TASK MATERIAL:

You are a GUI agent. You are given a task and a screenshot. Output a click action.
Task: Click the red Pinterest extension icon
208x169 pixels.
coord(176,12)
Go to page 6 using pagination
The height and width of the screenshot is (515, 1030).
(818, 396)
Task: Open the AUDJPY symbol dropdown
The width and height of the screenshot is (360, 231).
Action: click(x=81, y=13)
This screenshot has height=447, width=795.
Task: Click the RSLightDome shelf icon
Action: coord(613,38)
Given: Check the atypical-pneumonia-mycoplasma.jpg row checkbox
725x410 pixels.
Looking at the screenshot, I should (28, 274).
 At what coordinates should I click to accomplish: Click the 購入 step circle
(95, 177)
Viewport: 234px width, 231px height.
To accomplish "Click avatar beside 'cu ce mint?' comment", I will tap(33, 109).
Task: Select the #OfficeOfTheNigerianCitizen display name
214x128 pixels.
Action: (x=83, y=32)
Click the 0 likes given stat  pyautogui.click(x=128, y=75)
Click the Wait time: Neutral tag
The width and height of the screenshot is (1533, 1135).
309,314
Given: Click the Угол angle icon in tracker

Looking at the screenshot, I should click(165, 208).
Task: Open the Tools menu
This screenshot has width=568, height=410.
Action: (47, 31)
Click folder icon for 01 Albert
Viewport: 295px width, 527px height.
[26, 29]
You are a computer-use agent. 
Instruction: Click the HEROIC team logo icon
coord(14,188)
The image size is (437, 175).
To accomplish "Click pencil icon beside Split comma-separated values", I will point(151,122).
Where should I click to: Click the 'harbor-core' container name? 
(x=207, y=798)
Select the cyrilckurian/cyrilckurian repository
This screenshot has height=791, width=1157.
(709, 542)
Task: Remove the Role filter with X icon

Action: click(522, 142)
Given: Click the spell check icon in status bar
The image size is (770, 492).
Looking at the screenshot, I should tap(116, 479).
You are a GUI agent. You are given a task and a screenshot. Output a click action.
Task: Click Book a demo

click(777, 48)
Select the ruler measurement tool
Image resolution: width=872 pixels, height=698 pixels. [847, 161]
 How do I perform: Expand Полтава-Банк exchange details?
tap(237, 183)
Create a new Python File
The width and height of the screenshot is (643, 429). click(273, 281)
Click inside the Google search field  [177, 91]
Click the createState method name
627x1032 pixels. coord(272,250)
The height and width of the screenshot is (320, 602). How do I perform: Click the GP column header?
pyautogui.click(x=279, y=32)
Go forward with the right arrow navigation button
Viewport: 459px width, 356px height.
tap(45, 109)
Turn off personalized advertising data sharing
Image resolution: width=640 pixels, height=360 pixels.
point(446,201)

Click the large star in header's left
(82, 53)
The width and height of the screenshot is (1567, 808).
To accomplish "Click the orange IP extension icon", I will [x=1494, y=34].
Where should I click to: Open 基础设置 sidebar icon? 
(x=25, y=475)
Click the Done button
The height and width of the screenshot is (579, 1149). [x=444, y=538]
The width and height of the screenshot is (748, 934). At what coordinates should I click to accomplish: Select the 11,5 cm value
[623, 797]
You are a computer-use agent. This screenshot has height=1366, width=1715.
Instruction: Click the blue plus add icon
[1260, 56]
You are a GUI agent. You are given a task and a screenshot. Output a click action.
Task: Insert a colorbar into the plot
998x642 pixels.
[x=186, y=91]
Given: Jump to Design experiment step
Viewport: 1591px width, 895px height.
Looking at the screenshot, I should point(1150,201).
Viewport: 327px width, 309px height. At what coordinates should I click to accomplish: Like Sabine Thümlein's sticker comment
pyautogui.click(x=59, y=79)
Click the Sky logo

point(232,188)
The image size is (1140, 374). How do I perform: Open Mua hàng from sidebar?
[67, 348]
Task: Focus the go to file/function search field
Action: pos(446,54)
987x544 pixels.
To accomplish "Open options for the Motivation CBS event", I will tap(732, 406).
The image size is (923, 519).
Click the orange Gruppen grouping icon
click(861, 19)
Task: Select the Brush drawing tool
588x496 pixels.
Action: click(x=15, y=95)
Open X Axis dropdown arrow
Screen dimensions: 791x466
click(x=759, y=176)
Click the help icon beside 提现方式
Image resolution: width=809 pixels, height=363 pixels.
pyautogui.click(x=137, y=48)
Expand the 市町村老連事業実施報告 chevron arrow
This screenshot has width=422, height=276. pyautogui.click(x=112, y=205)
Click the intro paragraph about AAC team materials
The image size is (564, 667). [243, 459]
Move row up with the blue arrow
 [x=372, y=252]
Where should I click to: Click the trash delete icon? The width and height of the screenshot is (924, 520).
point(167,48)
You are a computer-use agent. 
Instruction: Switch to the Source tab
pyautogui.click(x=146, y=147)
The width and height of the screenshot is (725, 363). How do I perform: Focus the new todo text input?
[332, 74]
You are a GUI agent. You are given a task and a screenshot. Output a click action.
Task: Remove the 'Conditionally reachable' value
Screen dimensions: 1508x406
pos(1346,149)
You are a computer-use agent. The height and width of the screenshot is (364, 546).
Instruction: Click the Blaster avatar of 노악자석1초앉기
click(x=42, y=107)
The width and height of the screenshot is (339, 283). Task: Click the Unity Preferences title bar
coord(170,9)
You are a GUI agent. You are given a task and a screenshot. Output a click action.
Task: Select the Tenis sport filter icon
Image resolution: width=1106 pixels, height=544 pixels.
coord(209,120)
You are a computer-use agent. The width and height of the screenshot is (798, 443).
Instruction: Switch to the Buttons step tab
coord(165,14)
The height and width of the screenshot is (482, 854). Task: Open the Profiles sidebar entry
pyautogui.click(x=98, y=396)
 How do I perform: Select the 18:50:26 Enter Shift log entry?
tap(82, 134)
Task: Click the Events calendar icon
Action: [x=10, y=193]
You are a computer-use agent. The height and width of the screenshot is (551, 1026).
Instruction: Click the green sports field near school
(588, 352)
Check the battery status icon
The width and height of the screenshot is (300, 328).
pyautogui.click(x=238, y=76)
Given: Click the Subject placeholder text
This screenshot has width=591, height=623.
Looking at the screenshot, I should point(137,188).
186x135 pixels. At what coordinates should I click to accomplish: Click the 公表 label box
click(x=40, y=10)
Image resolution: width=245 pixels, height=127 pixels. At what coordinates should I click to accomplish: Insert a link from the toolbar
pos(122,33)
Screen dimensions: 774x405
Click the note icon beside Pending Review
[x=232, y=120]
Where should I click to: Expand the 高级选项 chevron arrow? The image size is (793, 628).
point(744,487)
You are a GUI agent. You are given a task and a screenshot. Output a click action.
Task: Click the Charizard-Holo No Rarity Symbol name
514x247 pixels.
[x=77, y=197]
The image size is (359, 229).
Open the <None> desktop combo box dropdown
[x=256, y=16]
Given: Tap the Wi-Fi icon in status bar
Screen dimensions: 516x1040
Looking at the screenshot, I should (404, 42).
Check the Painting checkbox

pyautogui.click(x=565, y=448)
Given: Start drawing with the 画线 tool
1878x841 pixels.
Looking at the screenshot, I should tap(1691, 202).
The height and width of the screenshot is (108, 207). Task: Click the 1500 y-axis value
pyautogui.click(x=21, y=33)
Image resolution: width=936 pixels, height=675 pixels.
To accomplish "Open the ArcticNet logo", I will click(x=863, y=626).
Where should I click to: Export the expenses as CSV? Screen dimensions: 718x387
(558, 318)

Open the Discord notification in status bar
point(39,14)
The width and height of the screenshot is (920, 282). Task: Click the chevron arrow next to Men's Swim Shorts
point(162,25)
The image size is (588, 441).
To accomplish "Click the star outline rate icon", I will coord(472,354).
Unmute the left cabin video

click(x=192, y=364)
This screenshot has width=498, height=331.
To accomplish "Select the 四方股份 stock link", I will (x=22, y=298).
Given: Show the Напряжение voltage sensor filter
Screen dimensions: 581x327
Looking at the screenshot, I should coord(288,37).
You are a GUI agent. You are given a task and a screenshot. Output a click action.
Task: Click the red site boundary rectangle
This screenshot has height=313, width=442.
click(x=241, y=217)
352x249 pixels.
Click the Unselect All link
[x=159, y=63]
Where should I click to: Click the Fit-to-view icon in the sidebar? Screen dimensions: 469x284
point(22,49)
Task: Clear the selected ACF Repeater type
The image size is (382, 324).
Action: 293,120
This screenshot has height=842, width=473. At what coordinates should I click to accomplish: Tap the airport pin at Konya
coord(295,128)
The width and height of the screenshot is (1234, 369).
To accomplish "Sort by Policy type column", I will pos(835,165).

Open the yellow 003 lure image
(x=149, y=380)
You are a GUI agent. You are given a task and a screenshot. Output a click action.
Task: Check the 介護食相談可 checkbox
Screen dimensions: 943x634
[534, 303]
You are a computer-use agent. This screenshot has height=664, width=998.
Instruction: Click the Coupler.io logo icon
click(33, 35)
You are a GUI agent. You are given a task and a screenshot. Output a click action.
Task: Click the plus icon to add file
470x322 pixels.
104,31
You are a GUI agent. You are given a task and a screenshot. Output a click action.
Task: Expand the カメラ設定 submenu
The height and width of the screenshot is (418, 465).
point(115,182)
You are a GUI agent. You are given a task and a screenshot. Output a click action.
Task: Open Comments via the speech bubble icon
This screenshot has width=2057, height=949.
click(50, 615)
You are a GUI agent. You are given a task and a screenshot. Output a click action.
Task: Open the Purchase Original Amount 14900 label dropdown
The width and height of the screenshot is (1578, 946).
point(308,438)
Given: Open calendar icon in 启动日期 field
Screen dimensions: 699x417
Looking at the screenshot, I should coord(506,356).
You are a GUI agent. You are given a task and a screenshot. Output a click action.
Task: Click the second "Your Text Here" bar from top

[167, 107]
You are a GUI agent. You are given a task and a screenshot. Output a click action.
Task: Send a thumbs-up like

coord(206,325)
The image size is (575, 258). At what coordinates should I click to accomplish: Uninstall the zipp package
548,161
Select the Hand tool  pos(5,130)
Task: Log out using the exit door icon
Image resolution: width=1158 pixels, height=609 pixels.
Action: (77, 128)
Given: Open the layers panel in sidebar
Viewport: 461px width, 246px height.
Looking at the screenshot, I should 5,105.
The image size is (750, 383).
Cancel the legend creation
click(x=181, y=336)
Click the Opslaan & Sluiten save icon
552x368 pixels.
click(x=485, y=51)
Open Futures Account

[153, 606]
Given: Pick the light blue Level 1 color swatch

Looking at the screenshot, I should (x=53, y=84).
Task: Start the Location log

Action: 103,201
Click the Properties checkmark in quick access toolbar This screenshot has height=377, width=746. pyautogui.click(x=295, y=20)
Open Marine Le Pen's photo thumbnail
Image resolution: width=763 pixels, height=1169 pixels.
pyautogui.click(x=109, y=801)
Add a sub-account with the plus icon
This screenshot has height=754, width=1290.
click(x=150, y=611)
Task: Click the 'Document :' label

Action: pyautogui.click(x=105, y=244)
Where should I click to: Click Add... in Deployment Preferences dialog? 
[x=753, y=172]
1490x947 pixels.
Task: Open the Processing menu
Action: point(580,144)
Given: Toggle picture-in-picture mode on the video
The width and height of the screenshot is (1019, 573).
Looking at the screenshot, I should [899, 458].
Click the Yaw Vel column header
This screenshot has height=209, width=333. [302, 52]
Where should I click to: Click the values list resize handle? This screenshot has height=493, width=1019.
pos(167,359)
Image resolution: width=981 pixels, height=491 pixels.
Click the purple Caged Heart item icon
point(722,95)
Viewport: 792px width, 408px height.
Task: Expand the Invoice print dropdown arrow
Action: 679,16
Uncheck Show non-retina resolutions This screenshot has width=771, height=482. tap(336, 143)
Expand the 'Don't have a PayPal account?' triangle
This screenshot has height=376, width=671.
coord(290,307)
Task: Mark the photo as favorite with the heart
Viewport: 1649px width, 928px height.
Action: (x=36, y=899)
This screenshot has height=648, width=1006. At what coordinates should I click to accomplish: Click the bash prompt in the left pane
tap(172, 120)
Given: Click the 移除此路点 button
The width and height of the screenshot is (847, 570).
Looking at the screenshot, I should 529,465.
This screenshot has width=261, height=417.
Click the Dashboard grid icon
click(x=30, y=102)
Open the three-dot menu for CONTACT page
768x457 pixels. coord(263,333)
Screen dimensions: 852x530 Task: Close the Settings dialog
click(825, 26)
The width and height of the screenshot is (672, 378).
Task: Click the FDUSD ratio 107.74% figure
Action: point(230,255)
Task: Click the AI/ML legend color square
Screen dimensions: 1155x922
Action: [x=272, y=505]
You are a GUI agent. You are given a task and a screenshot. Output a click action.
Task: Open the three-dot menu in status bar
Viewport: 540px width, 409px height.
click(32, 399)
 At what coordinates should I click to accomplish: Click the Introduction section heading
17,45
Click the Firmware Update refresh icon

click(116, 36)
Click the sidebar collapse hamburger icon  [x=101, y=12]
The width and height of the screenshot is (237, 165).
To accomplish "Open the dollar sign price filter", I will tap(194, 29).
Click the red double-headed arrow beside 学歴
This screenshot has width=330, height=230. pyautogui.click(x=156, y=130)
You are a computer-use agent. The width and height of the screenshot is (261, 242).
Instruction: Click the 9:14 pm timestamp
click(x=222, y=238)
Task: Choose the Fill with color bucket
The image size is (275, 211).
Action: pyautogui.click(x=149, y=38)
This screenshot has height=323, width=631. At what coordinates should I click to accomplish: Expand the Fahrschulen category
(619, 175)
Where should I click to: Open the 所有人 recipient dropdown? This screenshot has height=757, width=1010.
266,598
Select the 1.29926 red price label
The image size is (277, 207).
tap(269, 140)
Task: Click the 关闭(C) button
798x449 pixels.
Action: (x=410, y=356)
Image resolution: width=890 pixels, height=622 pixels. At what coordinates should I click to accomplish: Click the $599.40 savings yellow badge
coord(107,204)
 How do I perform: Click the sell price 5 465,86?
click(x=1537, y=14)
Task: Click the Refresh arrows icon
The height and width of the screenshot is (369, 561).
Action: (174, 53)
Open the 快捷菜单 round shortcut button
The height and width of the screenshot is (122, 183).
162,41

WRITTEN REQUEST:
Revise the listing lines starting with the line that contains "This screenshot has width=498, height=331." and going on through the line that contains "(x=149, y=380)", replacing "airport pin" with "map marker" and leaving everything else unchanged.

EXERCISE SOLUTION:
This screenshot has width=498, height=331.
To accomplish "Select the 四方股份 stock link", I will (x=22, y=298).
Given: Show the Напряжение voltage sensor filter
Screen dimensions: 581x327
Looking at the screenshot, I should coord(288,37).
You are a GUI agent. You are given a task and a screenshot. Output a click action.
Task: Click the red site boundary rectangle
This screenshot has height=313, width=442.
click(x=241, y=217)
352x249 pixels.
Click the Unselect All link
[x=159, y=63]
Where should I click to: Click the Fit-to-view icon in the sidebar? Screen dimensions: 469x284
point(22,49)
Task: Clear the selected ACF Repeater type
The image size is (382, 324).
Action: 293,120
This screenshot has height=842, width=473. At what coordinates should I click to accomplish: Tap the map marker at Konya
coord(295,128)
The width and height of the screenshot is (1234, 369).
To accomplish "Sort by Policy type column", I will pos(835,165).

Open the yellow 003 lure image
(x=149, y=380)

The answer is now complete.